Frequently Asked Questions (FAQs) About Old Fashioned Butterscotch
Here are some common questions about making butterscotch candy:
- Why is my butterscotch grainy? Graininess is usually caused by sugar crystals forming during the cooking process. This can happen if you stir the mixture after the sugar has dissolved or if sugar crystals splash onto the sides of the pan.
- Can I use salted butter instead of unsalted? Yes, you can, but you may want to reduce the amount of salt in the recipe or omit it altogether.
- My butterscotch is too soft. What did I do wrong? It likely didn’t reach a high enough temperature. Ensure your candy thermometer is accurate and continue cooking until it reaches the soft crack stage (270°F – 289°F).
- My butterscotch is too hard. What did I do wrong? It was likely cooked at too high a temperature. Be sure your candy thermometer is accurate and use medium heat and take it off the heat as soon as it reaches the soft crack stage.
- Can I make this recipe without a candy thermometer? While it’s possible, it’s not recommended. A candy thermometer is the most accurate way to ensure the butterscotch reaches the correct stage. Without one, you’ll have to rely on the cold water test, which can be tricky.

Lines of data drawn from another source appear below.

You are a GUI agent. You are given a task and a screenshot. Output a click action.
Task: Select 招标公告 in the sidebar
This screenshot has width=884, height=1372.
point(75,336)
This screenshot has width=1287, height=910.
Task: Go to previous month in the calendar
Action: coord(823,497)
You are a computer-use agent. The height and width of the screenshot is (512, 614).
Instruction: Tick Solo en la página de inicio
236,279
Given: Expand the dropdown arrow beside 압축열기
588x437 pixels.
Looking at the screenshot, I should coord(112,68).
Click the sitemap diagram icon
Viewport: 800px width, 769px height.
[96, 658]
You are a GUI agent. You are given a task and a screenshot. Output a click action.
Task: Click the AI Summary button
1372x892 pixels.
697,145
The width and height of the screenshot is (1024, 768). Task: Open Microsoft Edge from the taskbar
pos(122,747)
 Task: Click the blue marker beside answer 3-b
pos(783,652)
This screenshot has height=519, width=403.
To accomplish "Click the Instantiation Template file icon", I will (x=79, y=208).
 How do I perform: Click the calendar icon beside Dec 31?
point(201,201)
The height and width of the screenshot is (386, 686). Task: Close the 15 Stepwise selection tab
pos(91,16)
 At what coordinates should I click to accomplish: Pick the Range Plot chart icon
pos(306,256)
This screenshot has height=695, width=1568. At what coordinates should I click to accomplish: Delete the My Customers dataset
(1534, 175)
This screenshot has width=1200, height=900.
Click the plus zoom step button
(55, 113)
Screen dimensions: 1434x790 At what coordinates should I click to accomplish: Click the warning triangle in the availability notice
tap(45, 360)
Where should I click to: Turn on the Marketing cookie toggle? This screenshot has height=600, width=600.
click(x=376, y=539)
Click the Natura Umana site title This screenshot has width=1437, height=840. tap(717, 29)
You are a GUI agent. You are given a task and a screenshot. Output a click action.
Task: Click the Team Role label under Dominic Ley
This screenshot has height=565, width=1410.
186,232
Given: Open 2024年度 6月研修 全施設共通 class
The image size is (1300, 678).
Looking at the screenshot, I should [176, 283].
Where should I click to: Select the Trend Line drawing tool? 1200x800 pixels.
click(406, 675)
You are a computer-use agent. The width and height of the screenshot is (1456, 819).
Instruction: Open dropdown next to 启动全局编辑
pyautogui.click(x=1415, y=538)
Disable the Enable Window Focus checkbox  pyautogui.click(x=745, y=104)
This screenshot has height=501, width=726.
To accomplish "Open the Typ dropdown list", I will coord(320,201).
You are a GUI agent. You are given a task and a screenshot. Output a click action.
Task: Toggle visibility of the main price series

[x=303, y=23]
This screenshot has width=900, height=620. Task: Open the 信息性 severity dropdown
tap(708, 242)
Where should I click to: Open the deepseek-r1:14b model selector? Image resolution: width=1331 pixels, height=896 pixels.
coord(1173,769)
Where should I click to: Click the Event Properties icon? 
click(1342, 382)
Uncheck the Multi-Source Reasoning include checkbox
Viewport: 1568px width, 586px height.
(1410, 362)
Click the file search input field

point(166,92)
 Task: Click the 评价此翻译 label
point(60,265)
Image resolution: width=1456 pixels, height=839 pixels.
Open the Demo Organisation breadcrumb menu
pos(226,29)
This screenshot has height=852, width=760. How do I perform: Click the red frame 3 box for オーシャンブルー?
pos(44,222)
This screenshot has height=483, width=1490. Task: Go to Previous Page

- How do I store butterscotch candy? Store the wrapped butterscotch candies in an airtight container at room temperature. They should last for several weeks.
- Can I freeze butterscotch candy? Yes, you can freeze butterscotch candy, but the texture may change slightly. Wrap it tightly in plastic wrap and then place it in an airtight container.
- Why does my butterscotch have a burnt taste? This is usually caused by cooking the butterscotch over too high of heat or not using a heavy-bottomed pan. Make sure to use medium heat and a heavy-bottomed pan to prevent scorching.
- Can I add nuts to my butterscotch? Absolutely! Add chopped nuts, such as pecans or walnuts, after pouring the butterscotch into the prepared pan.
- What does white vinegar do in this recipe? The vinegar helps prevent sugar crystals from forming, resulting in a smoother butterscotch.
- Can I use brown sugar instead of white sugar? Using brown sugar will create a different flavor profile, closer to a caramel. While you can experiment, the recipe is designed for granulated white sugar.
- What is the “cold water test”? The cold water test is a method used to determine the sugar stage of candy without a thermometer. Drop a small amount of the hot sugar mixture into a cup of cold water. At the soft crack stage, the sugar will form brittle threads that separate easily. This method requires some practice.
This Old Fashioned Butterscotch Candy recipe is more than just a sweet treat; it’s a connection to the past, a taste of simpler times, and a way to share a piece of my family’s history. I hope you enjoy making it as much as I do!